In the above cases, districts that lose students to charter schools end up seeing increases in per-pupil allotments because they’re still receiving some of the funds previously allocated for these students. Even states with no fiscal mitigation policies almost always give less money to a charter school student than they otherwise would have if that same student enrolled in a traditional public school. Michigan, a state with no declining enrollment allowance, allocates an average of $2,782 less to each charter student than they do to traditional pupils.
This is in line with nationwide trends. A 2014 study from the University of Arkansas found that, on average, charter schools receive 28.4 percent less for each student than their traditional counterparts, amounting to $3,814 less per year. So states are actually saving money as more traditional pupils enroll in charters.
To be fair, charter school expansion does contribute to declining enrollment in traditional districts, which leads to pressure on those districts to downsize. It is difficult in the short run to get rid of staff and scale down school facilities. But it is absurd when charter opponents suggest that traditional districts simply cannot survive downsizing in the long run. In effect, they are advocating that students be cut off from more suitable alternatives and forced to stay where they are just so current spending rates can persist.

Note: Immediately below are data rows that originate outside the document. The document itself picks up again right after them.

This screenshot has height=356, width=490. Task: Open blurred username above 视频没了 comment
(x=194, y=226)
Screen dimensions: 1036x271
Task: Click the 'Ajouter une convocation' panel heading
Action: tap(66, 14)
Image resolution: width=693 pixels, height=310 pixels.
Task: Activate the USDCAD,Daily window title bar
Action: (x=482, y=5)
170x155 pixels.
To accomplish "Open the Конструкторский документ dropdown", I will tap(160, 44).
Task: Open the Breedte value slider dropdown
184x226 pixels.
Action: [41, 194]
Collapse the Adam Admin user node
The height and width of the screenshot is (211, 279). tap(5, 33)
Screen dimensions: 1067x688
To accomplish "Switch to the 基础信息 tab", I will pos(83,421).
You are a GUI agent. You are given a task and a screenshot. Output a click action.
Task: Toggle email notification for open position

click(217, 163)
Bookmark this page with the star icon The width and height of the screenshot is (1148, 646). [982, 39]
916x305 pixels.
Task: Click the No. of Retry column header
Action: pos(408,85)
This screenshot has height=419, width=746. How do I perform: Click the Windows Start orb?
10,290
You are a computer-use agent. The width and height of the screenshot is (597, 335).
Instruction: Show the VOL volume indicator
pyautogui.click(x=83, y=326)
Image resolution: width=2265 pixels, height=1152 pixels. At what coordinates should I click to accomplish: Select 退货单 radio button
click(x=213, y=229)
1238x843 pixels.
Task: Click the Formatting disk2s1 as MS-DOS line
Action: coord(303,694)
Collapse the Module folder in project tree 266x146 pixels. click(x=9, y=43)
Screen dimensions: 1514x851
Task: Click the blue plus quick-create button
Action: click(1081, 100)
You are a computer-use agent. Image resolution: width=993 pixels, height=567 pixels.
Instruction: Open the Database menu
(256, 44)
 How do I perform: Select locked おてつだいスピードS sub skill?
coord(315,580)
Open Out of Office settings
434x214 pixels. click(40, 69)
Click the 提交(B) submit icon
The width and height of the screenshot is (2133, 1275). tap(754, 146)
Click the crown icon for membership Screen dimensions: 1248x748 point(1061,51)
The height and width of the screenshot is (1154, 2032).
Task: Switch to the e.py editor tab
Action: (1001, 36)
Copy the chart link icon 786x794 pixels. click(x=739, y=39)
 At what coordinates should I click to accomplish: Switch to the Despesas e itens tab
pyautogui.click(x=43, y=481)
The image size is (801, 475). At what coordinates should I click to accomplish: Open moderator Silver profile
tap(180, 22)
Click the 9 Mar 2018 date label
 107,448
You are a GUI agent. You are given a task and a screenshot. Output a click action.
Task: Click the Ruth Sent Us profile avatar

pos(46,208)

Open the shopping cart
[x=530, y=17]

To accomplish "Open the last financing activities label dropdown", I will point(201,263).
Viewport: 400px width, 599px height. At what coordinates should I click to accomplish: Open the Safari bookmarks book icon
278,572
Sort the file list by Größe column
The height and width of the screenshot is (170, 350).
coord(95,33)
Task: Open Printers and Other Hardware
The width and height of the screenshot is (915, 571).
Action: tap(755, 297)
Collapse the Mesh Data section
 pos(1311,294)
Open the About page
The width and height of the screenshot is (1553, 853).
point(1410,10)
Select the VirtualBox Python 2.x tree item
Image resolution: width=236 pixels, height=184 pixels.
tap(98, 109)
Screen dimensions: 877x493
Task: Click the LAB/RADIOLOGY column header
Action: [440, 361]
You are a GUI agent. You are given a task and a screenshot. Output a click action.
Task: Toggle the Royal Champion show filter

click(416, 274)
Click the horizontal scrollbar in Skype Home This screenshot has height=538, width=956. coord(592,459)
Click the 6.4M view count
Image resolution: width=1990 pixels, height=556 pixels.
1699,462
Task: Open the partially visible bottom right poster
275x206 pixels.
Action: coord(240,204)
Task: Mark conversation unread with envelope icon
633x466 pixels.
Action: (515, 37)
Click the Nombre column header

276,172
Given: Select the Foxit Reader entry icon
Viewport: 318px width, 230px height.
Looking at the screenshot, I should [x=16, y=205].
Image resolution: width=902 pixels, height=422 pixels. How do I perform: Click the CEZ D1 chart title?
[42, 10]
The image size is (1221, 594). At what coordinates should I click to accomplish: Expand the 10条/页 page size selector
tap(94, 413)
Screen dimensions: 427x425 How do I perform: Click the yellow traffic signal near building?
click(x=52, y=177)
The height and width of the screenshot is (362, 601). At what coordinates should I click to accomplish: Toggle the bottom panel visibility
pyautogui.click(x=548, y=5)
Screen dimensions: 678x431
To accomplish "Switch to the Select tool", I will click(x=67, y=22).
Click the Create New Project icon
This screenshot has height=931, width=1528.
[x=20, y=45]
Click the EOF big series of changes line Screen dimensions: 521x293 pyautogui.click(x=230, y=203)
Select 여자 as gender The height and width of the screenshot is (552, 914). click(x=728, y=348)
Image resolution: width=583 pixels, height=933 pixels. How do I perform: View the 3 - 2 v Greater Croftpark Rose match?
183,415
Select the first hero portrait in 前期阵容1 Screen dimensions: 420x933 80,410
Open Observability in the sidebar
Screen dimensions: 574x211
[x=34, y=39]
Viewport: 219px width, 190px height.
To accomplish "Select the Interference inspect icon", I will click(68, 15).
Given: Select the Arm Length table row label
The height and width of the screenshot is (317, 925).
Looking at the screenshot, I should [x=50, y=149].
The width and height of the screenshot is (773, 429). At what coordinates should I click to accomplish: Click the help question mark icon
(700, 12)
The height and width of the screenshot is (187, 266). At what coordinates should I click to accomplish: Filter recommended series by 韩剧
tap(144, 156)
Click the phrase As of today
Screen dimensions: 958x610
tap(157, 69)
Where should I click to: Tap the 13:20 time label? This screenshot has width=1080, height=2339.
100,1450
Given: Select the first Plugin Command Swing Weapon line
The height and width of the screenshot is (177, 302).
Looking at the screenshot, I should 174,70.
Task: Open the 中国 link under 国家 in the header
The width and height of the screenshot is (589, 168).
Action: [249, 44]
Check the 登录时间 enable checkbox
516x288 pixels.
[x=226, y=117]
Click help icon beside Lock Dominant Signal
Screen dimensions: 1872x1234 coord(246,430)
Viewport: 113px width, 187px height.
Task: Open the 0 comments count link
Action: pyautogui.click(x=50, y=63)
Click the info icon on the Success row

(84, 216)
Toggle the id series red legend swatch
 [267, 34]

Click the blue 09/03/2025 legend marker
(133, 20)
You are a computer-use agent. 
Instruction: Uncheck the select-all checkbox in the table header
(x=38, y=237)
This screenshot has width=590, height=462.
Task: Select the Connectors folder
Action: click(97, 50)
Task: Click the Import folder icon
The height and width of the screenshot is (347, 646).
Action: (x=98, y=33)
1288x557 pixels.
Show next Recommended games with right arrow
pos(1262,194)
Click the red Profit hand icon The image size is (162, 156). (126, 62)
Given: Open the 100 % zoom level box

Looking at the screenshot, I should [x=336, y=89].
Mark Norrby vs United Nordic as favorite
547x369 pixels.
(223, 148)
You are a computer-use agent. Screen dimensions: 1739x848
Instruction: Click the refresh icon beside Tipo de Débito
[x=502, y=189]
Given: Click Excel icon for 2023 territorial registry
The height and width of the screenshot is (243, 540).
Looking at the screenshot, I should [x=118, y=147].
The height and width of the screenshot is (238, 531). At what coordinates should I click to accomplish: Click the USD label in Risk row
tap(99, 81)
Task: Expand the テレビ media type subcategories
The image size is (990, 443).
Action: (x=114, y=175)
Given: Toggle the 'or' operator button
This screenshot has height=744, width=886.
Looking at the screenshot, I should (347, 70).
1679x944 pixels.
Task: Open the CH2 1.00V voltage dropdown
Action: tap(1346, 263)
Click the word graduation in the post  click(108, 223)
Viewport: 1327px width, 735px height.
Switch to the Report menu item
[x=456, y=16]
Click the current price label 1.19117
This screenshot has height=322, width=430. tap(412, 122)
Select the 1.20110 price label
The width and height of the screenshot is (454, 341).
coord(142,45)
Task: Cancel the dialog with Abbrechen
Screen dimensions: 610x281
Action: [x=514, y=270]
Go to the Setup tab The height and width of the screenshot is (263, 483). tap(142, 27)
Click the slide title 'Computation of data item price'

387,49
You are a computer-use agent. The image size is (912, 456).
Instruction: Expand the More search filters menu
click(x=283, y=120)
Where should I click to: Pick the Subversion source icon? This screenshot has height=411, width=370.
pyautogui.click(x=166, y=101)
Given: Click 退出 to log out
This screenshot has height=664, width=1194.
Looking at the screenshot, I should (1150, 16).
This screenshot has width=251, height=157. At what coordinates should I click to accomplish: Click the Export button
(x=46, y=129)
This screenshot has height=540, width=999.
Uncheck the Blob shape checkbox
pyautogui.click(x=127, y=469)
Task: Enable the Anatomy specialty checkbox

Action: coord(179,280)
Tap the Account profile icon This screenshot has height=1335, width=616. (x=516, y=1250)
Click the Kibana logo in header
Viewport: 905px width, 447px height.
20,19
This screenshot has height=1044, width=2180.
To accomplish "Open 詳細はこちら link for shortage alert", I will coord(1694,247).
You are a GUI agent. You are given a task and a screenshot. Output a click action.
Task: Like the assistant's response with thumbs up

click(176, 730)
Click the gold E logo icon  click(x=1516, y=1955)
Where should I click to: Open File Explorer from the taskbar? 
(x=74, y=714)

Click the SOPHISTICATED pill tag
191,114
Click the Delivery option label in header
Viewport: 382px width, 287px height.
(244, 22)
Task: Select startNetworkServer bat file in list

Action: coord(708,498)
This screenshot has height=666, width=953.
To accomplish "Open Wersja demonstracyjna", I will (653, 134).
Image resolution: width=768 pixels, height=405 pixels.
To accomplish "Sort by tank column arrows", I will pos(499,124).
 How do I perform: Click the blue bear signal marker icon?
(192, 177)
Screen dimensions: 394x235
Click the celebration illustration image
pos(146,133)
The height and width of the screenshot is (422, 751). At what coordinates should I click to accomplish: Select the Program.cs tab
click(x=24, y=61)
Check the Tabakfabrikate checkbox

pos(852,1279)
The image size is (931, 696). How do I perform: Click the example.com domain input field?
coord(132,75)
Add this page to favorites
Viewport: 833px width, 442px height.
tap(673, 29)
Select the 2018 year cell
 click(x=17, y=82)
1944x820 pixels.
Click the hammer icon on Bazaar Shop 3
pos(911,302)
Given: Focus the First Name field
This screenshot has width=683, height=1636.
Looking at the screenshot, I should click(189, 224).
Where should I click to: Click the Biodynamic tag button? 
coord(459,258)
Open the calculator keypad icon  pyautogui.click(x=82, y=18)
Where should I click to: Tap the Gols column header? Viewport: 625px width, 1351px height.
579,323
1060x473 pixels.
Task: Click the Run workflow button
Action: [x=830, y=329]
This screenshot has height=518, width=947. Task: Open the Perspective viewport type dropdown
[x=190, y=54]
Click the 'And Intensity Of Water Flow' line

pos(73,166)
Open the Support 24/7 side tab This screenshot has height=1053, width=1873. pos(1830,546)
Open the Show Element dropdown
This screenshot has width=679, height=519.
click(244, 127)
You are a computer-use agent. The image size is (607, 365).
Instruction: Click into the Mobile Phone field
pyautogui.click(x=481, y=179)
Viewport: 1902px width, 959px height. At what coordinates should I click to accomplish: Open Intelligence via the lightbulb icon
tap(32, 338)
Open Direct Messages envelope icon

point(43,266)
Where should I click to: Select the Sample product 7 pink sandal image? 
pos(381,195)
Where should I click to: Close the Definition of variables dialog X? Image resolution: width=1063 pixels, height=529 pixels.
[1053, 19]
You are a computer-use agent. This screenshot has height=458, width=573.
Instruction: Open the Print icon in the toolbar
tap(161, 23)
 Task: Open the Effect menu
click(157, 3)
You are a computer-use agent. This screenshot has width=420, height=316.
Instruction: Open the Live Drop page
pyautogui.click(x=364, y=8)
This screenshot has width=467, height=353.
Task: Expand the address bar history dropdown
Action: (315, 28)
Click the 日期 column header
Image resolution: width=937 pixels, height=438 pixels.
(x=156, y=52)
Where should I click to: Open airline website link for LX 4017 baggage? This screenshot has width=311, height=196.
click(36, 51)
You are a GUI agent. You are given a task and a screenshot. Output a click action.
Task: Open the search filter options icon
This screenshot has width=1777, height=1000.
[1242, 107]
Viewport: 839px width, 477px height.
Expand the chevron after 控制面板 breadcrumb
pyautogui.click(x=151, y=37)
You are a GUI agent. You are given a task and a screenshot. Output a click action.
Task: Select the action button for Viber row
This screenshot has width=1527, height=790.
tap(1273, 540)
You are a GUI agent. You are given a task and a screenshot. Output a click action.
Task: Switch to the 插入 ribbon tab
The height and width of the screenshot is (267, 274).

Instead of saying charter schools divert money from traditional public schools, it would be fairer to say that inequitable school funding policies divert scarce tax dollars away from real charter students toward “phantom” students in traditional districts. Many districts and schools across the country are struggling to provide a quality education, especially for minority and low-income students. Moreover, students often have particular needs and personality traits that traditional public schools are ill-equipped to accommodate. Charter schools should not be demonized for picking up the slack.
Traditional schools don’t own students. So rather than trapping families in schools they are unhappy with, districts should try to find ways to improve so that students want to stay.
Charters shouldn’t be blamed for “stealing” public schools’ funding when parents are just choosing what’s best for their kids.